Stephanie Lake is another Melbourne dance artist whose plans came to a crashing halt this year. She and her company dancers were in Switzerland in March, touring Colossus, when “everything was suddenly cancelled” and they had to fly home immediately. “This was going to be a full year of dance making,” she says regretfully, “but all of my projects have been postponed.”

As an artist who makes her living from project to project, and with two children to support, she says she was “financially the most frightened she has ever been over her 20 year career”. Jobkeeper has been a “massive relief”.

If the year had been normal, Lake would have been rehearsing a new show, Manifesto, involving nine dancers and nine drummers for a date scheduled for next year. She also would have been developing a “really exciting co-creation” with the Malthouse Theatre, a dance-theatre work with three dancers and one actor.
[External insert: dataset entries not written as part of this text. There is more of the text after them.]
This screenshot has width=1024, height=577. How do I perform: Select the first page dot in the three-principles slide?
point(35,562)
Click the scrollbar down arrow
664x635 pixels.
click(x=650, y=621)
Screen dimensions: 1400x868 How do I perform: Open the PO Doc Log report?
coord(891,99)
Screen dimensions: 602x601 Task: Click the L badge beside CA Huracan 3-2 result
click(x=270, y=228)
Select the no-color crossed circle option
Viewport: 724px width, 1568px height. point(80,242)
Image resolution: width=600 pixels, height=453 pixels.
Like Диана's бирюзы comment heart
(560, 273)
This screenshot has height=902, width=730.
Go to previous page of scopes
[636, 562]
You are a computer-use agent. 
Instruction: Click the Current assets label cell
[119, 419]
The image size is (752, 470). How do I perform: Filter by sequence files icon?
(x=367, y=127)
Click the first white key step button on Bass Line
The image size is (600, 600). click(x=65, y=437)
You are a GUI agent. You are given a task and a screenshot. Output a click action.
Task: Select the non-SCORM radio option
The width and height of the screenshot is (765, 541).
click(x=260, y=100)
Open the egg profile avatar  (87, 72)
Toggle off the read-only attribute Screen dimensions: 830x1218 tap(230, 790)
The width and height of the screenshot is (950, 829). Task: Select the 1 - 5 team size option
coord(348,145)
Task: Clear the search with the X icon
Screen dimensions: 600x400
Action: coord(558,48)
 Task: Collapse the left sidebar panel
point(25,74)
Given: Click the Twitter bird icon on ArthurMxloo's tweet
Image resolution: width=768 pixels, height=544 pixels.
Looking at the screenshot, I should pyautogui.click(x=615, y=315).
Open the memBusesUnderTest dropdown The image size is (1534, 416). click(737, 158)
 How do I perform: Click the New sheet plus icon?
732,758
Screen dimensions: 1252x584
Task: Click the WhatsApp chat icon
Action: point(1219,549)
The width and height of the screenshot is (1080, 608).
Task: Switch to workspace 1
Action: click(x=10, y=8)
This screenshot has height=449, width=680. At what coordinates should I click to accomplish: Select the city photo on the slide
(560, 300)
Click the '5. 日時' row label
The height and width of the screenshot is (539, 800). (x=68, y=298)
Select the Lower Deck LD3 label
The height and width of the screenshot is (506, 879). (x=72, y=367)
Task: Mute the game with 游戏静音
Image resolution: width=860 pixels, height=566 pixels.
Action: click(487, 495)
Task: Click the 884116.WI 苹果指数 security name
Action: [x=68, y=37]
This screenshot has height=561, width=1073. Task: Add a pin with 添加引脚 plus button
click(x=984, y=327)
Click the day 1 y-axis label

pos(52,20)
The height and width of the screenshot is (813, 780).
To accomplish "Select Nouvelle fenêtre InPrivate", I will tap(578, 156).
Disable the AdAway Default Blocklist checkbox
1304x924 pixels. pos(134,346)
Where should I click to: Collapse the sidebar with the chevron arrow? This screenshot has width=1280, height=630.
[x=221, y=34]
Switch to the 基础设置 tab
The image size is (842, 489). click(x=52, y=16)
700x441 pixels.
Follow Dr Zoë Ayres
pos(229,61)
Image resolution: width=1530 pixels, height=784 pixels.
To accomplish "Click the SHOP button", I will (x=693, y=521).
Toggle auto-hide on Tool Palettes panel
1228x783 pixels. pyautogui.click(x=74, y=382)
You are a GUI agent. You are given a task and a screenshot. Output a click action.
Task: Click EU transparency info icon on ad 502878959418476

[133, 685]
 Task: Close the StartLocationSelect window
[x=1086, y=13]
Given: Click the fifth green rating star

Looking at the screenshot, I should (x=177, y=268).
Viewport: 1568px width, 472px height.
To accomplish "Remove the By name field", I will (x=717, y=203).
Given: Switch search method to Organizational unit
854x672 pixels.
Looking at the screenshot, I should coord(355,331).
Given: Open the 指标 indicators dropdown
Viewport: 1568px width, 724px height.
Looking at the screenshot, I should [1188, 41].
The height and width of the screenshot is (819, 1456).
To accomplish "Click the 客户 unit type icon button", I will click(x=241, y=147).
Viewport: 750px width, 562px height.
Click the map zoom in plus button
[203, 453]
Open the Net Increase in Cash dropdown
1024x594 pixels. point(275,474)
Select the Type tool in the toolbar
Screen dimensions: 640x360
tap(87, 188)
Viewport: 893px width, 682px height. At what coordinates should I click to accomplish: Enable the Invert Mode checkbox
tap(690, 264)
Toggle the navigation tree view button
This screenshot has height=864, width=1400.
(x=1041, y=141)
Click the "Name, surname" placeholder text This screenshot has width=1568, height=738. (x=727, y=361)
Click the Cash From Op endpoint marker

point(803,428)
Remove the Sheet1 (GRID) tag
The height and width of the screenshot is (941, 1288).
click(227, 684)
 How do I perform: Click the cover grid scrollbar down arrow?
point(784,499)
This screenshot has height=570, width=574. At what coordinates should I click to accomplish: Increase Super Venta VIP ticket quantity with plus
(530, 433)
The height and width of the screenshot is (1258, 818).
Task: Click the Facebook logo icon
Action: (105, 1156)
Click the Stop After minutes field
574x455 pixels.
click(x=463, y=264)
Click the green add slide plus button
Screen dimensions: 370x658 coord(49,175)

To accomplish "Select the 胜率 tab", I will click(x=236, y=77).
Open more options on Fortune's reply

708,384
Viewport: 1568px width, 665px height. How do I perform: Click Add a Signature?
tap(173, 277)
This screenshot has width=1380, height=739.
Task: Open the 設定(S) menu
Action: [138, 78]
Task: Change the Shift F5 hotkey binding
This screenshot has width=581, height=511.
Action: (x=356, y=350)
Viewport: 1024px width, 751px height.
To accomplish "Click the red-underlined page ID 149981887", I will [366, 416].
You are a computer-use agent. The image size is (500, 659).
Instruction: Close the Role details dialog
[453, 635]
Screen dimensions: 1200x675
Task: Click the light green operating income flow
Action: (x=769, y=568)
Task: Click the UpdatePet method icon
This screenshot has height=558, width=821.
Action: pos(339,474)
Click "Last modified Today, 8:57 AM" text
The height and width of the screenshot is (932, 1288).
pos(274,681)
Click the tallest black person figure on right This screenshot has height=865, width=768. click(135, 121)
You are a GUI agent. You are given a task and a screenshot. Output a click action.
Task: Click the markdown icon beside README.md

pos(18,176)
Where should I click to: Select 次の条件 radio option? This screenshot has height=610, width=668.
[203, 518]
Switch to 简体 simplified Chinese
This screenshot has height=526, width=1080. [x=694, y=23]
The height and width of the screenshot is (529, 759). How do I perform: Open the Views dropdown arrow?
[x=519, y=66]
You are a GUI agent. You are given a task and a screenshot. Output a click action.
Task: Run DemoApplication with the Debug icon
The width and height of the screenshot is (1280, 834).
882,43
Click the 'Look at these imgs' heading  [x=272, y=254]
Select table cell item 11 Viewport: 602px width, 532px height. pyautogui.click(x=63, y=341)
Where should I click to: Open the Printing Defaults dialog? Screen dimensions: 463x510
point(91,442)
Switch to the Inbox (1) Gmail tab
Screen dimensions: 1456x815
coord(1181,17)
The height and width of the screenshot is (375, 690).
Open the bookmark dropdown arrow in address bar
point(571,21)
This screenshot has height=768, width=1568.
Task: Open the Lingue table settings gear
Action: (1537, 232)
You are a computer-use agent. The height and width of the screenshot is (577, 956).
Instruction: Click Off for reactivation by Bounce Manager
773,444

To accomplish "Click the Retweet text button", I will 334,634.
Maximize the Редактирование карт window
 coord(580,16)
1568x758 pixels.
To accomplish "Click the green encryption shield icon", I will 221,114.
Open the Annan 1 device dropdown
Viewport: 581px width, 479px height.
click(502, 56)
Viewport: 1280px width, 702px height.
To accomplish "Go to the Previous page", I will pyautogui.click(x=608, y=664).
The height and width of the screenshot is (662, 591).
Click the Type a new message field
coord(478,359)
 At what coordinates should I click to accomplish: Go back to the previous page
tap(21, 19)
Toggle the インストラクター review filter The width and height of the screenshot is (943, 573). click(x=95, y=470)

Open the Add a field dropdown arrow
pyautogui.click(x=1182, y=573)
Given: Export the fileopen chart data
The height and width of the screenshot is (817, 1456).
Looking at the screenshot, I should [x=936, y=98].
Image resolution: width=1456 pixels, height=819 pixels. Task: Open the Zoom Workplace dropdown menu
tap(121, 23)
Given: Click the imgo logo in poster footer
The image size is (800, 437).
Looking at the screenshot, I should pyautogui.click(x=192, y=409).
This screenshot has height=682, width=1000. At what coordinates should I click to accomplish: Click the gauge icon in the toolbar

And at the end of the year she would have been embarking on a “massive public, outdoor performance in partnership with Melbourne Fringe”.

“A lot of work is happening behind the scenes, though,” she says. “In the case of the Malthouse, the script is on its fourth draft; with Manifesto the music, the set, other aspects of the show, are still happening, but we can’t get into the studio and make the dance part, which is my favourite bit.” 

How does a choreographer create at home without her dancers in the room? Can she do it in her head?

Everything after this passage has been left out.